Recently I was doing debugging-via-email of some graphics code and it turned out that the problem became perfectly obvious with a single screenshot of the demo scene. I realized that I have a habit of designing test scenes for my graphics code that make rendering errors pop out to the human eye -- most any problem becomes obvious in a second or two. This is most definitely a Good Thing.

Of course, many readers will point out that I should have a strong automated test library to catch these sorts of issues; the user should just be able to run make test and get a nice test failure describing the problem. That's great advice, and I'd love to give the users a nice automated test suite . . . but how?

The problem here is that OpenGL is guaranteed to produce consistent output from run to run, but only for the same hardware, drivers, resolution, color depth, and so on. Change any of these, and the output is allowed to change quite drastically. Yes, there are some bounds to how far afield the output can stray -- but these bounds are, to put it lightly, pretty loose.

So how do you automate the testing, when OpenGL drivers are often buggy and sometimes vary widely from vendor to vendor and system to system? You can't keep canonical images in the testing library to compare against because the output from the developer's system is unlikely to match pixel-by-pixel on basically anyone else's system. You can't even save the output from the first test run, and compare against it in succeeding builds; if the user happens to upgrade their video drivers, or alter the desktop resolution or color depth, or make some other completely reasonable change to their system, the pixels are quite likely to be different.

I could spend a great deal of effort writing a fuzzy image matcher that determined whether two images matched within the available OpenGL guarantees -- and submit the result as a dissertation on computer vision. It's certainly an interesting subject for research, and I wouldn't be surprised to hear that SGI did exactly this to create their conformance testing library, though I've never seen it -- but it has little to do with the graphics work in front of me. I'd rather spend my time actually producing working rendering code.
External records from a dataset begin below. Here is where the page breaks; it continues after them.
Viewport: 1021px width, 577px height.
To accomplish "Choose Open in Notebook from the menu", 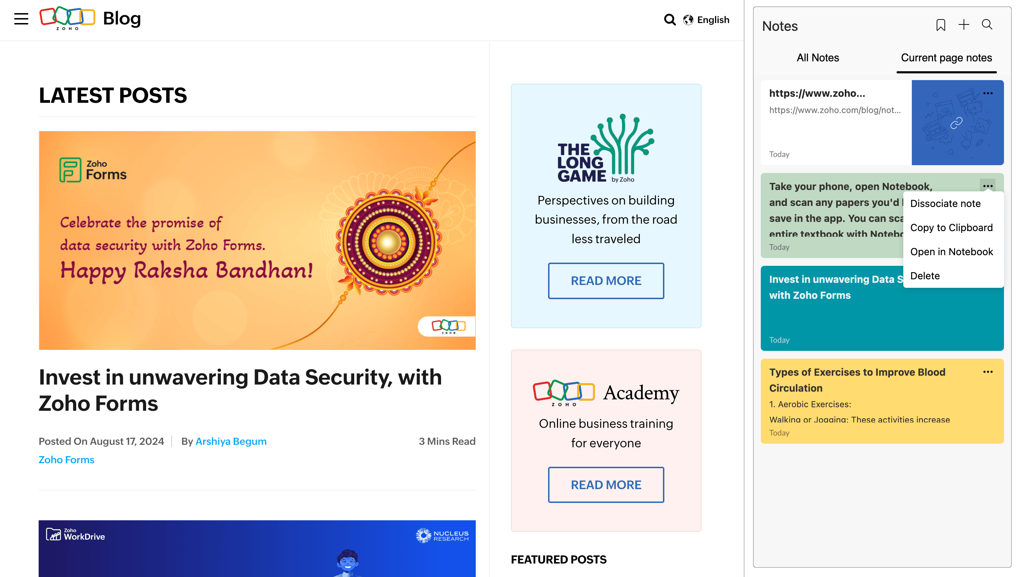I will coord(951,252).
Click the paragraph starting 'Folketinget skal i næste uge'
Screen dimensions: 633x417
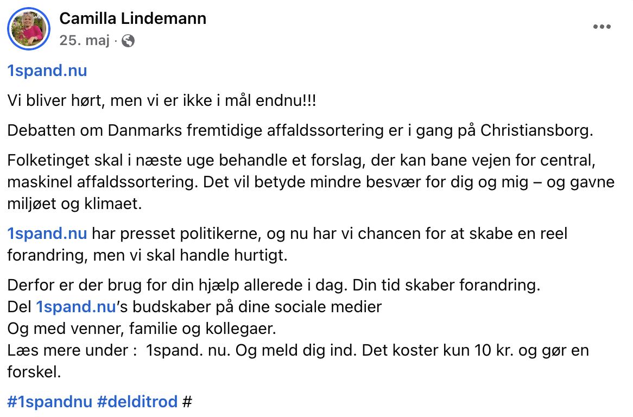[x=311, y=182]
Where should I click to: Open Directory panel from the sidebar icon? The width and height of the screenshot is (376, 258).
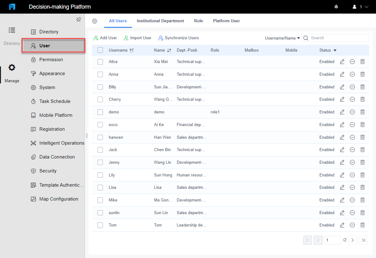pyautogui.click(x=11, y=30)
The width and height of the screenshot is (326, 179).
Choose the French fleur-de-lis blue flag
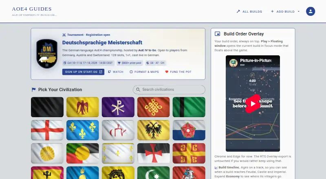tap(83, 130)
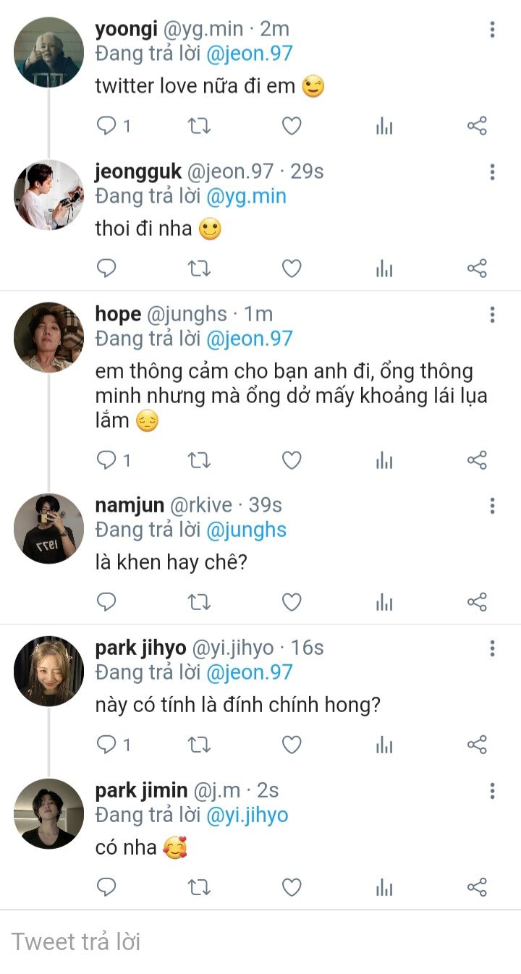Open hope's profile picture

click(48, 337)
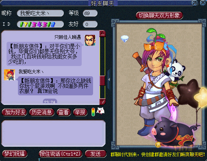Click the green-red signal bar indicator
Screen dimensions: 207x161
click(93, 112)
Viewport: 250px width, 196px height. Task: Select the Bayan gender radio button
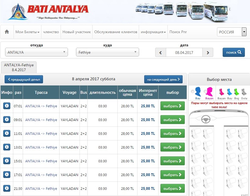tap(205, 91)
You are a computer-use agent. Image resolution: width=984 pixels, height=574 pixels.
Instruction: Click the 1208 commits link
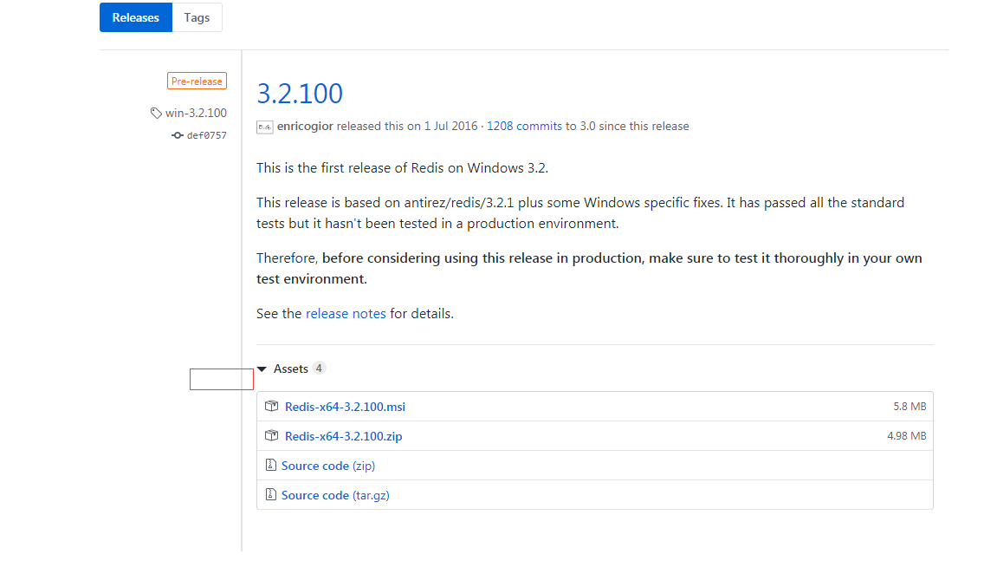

This brings me back to my original method -- design test scenes that can take advantage of the human visual system by making real rendering errors pop out of the noise of absolute pixel value differences. An incorrect pixel here or there would be difficult for the eye to detect (unless the color was WAY off), but I'm looking more for "Well, clearly something's wrong with texturing -- the big wooden box is rendered as a plain black cube."

Yes, a human needs to get involved. But with proper test design any problems should be obvious -- so obvious that the user may react even before being able to verbalize the issue, because reacting quickly to seeing something wrong is a survival trait. In many cases, this process can actually be faster than running a full automated test suite for a complex system. Granted, it won't help autobuilders with automated test runs on the latest source revision, but it does have its place.

None of this is specific to graphics code, of course; that's just the area I've played the most with. These testing issues will come up anywhere you need to test interactions with the real world, where APIs often don't guarantee perfect reproduction on all systems, in all environments. How do you know, for instance, that the user can actually hear the music you are trying to play?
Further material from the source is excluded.